# [READING PASSAGE]

— BEGIN —

Yesterday I went on twitter to try to get some help on teaching Fourier analysis for my sound and music class:
I got some great advice, and it led to some great conversations with some math professors at my school as well. I taught the class today and wanted to capture some thoughts on how it went.
Goal(s)
In class we use Audacity a lot to determine the frequency spectrum of various sounds. We’ve done it to measure the Doppler effect, and we’ve used it to verify whether an instrument can be modeled as an open/closed versus open/open pipe. Today I wanted to get the students to a point where that “Plot Spectrum” option in Audacity isn’t considered magic. Taking a hint from how Richard Feynman wrote “QED,” I want them to see that it’s possible for a computer to determine the frequency content of a sound, without showing them, necessarily, the slickest way to do the math. In “QED” Feynman talks about the horrendous calculations necessary to determine the mass of the “naked” electron, but he doesn’t try to make them less horrendous, he simply tries to make every step possible. He figured if the reader sees that it’s possible, he’s been successful, even if no one would ever really do the calculation that way. I feel the same way about Fourier analysis.
Analogies
On twitter and in my math buds’ offices, we talked about a potential analogy that goes something like this: a sound can be broken into various amounts of a set of frequencies in the same way a point on the plane can be projected onto differing amounts of each axis. If you take a point, you can trace down to either axis and get the coordinates. Similarly, with a sound, you can “do something” to get the frequency content. This analogy has the notion of completeness (2 axes (even if they’re not perpendicular) span the space of a plane) and orthogonality (there’s only one way to break down the coordinates for a point given a set of axes). It’s simple, draw-able, and, I presume, understandable. However, it’s hard to get students to then cross the bridge to Fourier stuff where the number of axes increases like crazy (to infinity for Fourier transforms) and “tracing down to the axis” is hard to explain. On twitter I got excited about this approach, but my local buds pooh poohed it to the point where I decided not to pursue it in class.

— END —

# [EXTRACTED RECORDS]

— BEGIN —

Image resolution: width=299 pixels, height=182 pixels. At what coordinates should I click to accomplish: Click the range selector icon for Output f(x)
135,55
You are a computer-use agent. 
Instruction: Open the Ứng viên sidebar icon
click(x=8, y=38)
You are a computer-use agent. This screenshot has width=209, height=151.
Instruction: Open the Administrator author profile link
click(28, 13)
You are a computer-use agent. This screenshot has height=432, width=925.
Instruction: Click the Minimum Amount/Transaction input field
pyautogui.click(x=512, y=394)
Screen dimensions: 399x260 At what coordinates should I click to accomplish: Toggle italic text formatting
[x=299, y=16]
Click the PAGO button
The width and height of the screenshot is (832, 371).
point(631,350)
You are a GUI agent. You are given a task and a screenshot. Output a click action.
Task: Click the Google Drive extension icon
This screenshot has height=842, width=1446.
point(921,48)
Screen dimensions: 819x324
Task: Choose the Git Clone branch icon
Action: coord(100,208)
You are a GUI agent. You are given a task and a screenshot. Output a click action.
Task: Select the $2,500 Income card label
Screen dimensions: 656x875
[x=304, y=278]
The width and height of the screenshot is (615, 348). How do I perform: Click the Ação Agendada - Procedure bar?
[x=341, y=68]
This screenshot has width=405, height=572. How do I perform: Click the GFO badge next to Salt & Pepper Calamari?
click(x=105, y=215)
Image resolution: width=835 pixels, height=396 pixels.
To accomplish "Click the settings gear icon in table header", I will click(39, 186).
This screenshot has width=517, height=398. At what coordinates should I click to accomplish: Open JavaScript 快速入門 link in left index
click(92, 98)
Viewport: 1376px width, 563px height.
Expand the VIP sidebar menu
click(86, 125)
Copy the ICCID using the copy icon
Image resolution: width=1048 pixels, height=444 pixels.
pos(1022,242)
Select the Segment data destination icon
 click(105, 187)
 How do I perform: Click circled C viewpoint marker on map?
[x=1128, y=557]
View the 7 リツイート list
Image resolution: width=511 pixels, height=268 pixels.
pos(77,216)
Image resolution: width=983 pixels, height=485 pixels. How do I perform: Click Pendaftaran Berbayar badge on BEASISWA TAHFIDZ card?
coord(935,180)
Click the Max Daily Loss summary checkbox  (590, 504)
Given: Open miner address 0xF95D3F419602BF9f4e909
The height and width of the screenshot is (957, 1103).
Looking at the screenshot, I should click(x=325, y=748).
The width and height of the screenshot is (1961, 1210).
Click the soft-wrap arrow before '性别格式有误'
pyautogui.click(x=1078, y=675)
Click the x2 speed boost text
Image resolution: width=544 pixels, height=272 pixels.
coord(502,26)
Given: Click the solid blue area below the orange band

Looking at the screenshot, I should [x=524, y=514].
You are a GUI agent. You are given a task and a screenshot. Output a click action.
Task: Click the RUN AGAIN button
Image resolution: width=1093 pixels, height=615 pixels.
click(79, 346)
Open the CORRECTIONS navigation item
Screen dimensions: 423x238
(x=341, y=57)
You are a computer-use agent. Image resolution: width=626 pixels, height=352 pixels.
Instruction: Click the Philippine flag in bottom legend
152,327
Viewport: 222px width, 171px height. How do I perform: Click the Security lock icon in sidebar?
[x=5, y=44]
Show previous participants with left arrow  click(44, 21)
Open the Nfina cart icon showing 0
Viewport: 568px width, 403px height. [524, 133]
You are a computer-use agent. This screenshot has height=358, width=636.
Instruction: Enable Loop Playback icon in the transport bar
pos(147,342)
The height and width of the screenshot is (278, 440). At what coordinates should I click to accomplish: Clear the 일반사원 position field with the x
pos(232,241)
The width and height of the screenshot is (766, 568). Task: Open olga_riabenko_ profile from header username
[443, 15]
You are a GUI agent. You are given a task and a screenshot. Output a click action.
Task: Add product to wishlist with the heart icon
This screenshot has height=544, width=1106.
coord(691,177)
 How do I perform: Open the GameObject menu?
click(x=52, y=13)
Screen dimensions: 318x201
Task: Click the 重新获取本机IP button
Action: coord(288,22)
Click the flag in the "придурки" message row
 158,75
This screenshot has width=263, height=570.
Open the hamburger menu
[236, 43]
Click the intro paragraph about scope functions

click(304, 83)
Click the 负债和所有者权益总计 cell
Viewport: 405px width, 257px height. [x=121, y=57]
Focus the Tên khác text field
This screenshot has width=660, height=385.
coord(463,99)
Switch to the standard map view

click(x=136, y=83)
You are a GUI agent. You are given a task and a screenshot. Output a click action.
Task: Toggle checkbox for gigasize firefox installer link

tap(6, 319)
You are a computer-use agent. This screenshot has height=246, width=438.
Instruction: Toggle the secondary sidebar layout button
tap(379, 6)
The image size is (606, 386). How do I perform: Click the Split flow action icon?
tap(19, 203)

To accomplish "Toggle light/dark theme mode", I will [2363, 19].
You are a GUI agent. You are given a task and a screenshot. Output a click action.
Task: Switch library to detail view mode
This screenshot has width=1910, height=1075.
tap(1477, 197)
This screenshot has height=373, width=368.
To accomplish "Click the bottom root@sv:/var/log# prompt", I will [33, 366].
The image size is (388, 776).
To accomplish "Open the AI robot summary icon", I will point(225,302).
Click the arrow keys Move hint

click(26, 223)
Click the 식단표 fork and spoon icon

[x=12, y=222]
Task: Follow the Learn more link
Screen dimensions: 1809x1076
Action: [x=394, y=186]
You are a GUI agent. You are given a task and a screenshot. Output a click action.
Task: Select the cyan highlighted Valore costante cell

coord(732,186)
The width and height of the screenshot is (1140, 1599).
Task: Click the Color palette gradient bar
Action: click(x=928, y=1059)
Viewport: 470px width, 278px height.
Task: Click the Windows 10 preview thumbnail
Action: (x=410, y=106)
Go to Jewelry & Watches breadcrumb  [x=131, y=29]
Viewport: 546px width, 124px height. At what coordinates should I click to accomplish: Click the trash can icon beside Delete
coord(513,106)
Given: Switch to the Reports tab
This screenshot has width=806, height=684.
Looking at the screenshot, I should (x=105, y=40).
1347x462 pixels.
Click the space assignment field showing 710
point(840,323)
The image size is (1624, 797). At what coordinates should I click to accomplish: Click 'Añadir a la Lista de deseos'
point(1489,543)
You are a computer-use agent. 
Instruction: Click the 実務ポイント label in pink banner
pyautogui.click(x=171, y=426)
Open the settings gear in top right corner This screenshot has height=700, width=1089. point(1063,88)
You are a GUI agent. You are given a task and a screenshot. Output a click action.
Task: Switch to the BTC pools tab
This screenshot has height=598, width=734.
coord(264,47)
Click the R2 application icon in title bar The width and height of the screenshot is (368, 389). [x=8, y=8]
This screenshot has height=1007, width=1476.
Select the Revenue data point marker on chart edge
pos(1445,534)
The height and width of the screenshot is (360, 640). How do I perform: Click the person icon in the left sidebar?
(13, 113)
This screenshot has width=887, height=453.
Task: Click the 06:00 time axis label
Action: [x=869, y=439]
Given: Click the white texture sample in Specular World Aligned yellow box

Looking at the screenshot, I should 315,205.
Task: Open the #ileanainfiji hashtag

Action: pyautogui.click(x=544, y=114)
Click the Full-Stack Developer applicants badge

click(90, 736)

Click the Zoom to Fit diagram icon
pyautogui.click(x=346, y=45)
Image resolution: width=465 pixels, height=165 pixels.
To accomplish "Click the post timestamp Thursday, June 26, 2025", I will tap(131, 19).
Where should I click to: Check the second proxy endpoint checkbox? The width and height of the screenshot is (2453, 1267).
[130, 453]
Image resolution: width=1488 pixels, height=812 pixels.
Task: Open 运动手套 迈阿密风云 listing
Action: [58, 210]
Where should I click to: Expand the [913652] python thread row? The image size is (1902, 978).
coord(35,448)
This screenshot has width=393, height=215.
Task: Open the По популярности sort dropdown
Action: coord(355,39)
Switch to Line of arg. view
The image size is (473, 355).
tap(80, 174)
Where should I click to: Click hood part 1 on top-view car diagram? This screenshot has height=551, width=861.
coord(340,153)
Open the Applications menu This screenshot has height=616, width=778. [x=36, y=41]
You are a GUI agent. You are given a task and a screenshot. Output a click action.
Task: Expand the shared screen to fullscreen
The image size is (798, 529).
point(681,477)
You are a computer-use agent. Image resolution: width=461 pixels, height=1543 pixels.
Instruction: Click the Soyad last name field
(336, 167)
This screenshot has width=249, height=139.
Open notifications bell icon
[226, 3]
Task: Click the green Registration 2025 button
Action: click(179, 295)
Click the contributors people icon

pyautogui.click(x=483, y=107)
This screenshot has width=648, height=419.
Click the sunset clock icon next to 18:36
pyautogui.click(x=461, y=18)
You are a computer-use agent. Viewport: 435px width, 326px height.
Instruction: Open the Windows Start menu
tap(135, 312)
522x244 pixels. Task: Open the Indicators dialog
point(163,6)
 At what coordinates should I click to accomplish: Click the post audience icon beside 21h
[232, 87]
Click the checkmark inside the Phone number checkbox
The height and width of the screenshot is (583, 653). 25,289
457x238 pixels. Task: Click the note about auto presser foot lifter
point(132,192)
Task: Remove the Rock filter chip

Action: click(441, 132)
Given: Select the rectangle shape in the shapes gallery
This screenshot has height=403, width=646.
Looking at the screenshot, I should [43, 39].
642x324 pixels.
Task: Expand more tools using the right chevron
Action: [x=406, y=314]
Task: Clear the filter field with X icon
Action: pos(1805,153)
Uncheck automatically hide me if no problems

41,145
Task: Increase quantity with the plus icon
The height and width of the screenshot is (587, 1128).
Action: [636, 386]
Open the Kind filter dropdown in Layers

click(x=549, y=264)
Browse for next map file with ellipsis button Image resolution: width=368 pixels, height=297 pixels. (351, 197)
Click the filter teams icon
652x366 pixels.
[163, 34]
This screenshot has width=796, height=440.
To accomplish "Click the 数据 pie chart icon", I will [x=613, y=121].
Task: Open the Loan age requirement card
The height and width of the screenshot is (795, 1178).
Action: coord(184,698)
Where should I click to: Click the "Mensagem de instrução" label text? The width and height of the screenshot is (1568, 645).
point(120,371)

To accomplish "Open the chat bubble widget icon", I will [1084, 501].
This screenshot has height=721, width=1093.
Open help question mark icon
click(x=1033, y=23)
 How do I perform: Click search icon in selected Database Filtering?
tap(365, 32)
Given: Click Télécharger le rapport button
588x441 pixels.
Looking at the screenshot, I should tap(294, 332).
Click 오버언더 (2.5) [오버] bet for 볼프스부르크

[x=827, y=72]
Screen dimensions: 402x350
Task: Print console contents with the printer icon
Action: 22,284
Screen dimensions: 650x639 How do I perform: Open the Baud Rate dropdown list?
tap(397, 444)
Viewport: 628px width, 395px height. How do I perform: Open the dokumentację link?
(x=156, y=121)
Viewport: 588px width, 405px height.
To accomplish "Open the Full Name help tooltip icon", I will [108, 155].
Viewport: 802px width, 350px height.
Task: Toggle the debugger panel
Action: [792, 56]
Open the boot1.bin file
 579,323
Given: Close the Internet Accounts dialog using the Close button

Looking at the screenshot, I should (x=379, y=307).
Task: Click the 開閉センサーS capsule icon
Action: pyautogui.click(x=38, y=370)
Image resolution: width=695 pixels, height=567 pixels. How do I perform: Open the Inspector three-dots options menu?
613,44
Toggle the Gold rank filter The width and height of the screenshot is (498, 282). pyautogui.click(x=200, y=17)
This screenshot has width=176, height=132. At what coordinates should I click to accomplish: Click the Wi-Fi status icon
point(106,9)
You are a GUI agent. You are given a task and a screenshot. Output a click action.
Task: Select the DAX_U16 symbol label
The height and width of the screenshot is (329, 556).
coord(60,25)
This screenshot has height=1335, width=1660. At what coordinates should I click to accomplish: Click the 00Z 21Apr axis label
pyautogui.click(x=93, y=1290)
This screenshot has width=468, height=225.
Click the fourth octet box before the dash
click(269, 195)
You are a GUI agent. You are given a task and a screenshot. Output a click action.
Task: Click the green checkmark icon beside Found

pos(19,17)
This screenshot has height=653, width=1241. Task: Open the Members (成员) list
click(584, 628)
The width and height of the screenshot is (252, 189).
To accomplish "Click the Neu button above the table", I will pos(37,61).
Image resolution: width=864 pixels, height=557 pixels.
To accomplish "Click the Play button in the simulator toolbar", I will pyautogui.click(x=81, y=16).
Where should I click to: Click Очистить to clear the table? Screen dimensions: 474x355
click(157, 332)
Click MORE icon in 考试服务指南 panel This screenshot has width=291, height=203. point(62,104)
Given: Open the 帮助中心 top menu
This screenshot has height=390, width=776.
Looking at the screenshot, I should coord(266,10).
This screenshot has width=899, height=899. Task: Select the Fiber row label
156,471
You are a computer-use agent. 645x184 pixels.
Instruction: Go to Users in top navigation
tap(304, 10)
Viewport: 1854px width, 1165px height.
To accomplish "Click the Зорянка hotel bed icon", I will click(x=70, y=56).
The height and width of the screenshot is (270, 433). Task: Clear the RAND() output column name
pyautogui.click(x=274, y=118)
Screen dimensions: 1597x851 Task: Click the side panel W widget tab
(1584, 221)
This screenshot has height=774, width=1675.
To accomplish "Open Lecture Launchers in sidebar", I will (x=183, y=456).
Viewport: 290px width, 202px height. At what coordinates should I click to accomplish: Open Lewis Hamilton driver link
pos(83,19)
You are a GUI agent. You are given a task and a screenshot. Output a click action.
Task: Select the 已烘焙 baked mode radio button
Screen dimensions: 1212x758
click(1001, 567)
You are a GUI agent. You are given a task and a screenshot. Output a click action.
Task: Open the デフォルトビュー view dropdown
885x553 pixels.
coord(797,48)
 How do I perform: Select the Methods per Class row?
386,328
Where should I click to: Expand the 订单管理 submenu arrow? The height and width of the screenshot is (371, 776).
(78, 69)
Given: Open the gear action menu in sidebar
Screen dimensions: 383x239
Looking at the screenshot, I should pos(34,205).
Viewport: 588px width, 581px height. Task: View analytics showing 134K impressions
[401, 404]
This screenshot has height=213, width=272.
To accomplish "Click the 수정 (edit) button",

— END —

# [PROBLEMS]
a: Print the stretch of the Fourier teaching post from "Yesterday I went" through "how it went.".
b: Condense the paragraph of the Fourier teaching post that begins "In class we use Audacity" into a bulleted list that keeps its main facts.
The items have nothing to do with the Fourier teaching post.

# [RESPONSES]
a:
Yesterday I went on twitter to try to get some help on teaching Fourier analysis for my sound and music class:
I got some great advice, and it led to some great conversations with some math professors at my school as well. I taught the class today and wanted to capture some thoughts on how it went.

b:
- The class often uses Audacity to find the frequency spectrum of sounds. Uses include measuring the Doppler effect and checking whether an instrument can be modeled as an open/closed or an open/open pipe.
- The goal for today was to get students to stop seeing Audacity's "Plot Spectrum" option as magic.
- The approach follows Feynman's "QED." That book presents the horrendous calculations for the mass of the "naked" electron without making them less horrendous. Instead it shows that every step is possible.
- The same aim applies to Fourier analysis: show that a computer can determine a sound's frequency content, without necessarily using the slickest math.